++++ Given records

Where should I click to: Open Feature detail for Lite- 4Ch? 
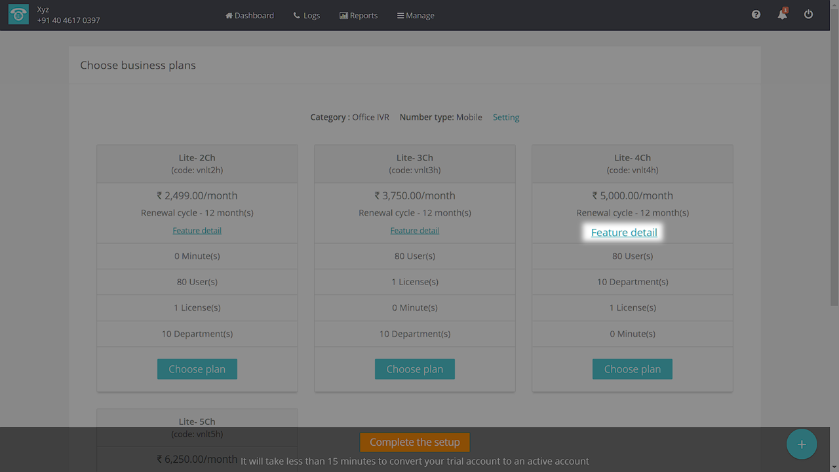[x=624, y=233]
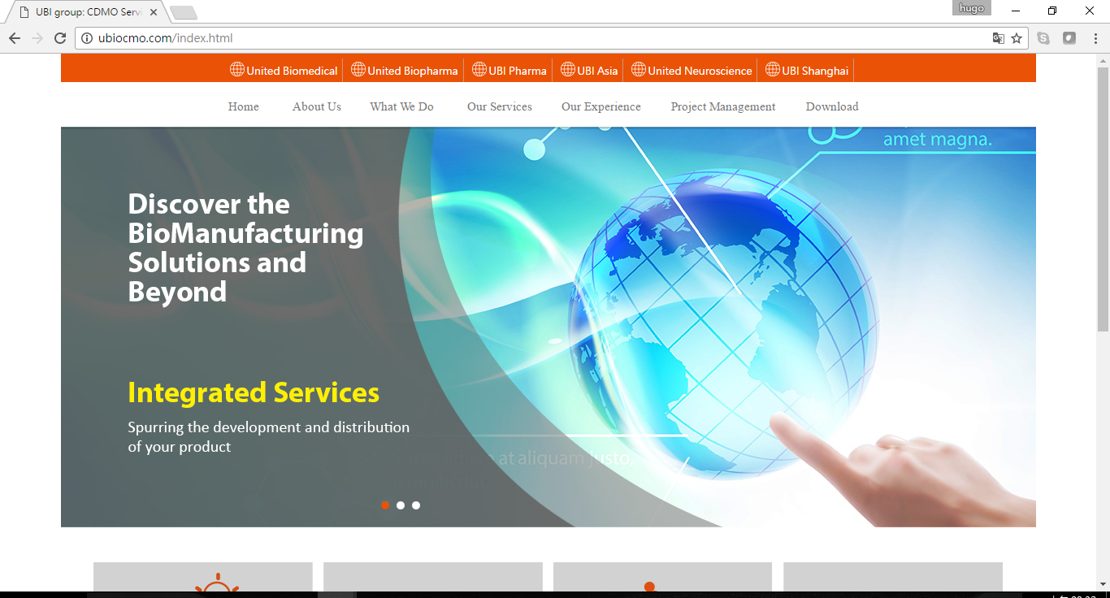This screenshot has height=598, width=1110.
Task: Switch to the second carousel slide dot
Action: coord(401,505)
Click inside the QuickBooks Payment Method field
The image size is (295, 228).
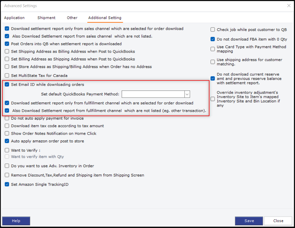click(x=153, y=94)
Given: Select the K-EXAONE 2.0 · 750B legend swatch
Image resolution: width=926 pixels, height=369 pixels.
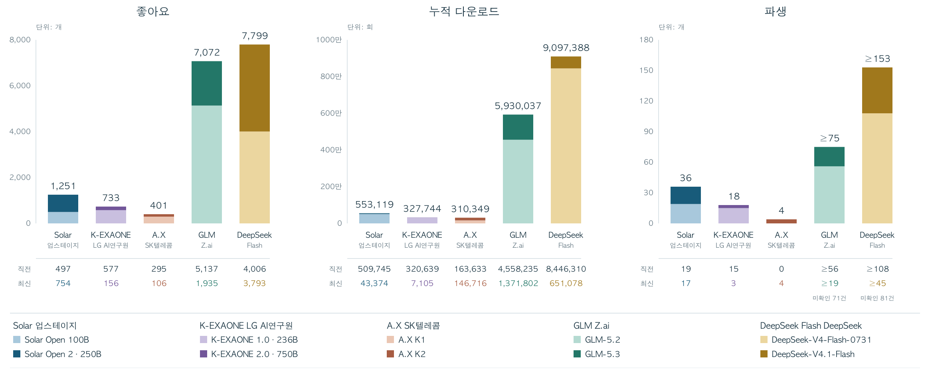Looking at the screenshot, I should [204, 354].
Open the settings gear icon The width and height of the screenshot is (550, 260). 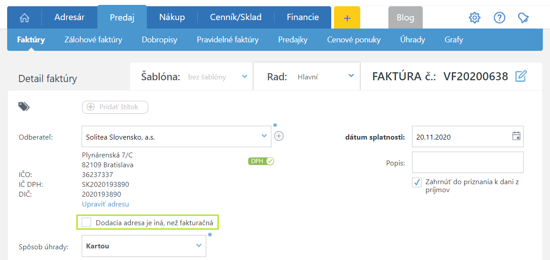[x=475, y=18]
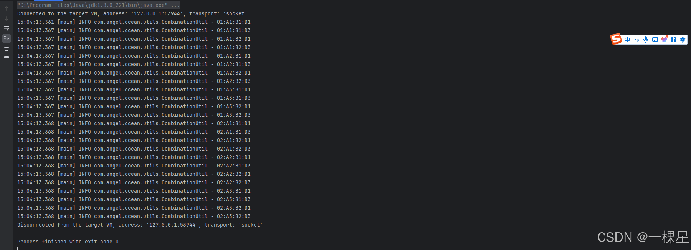
Task: Click the 'Disconnected from the target VM' line
Action: pos(140,225)
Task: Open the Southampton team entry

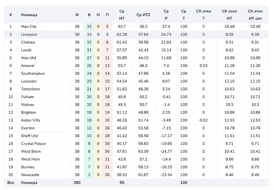Action: point(33,74)
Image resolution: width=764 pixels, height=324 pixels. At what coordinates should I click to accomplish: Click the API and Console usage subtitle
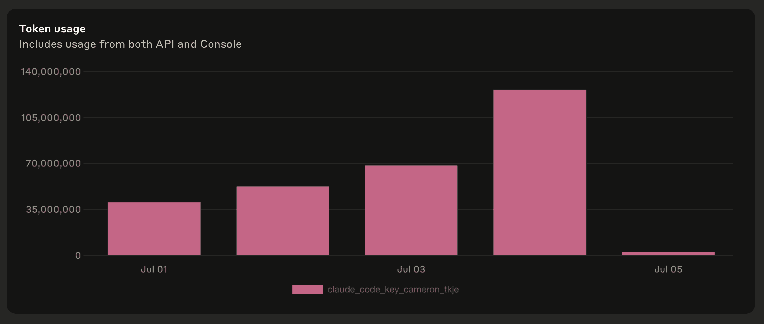tap(130, 44)
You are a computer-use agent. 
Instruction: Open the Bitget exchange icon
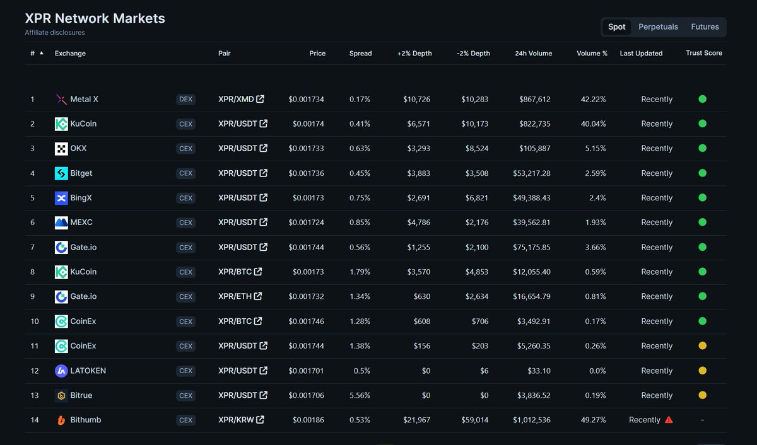[61, 173]
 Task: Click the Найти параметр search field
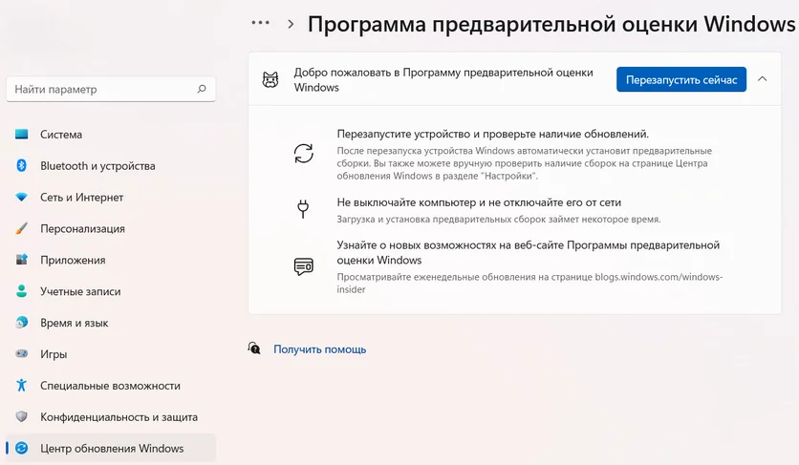tap(100, 89)
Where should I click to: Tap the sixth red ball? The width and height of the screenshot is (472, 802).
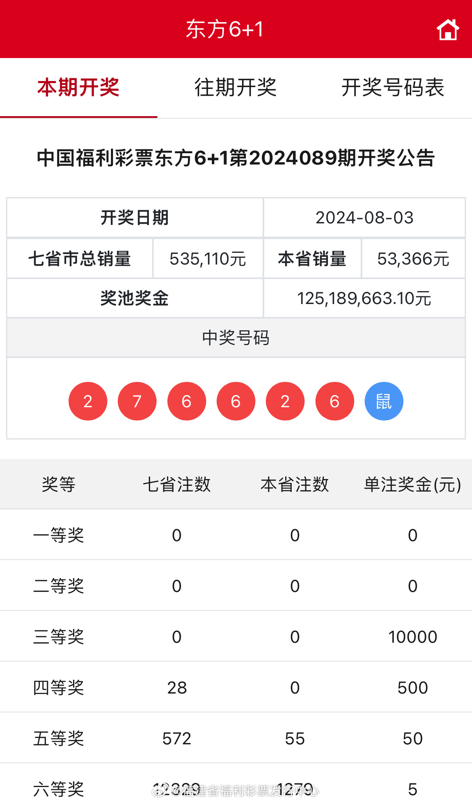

++++++++

== Problem statement ==
Exactly the lines from the one with "You are a computer-use agent." through the end of the entries above must be written out, and no pictures may be included.

== Task result ==
You are a computer-use agent. 
Instruction: Open the Bitget exchange icon
[61, 173]
 Task: Click the Найти параметр search field
tap(100, 89)
Where should I click to: Tap the sixth red ball? The width and height of the screenshot is (472, 802).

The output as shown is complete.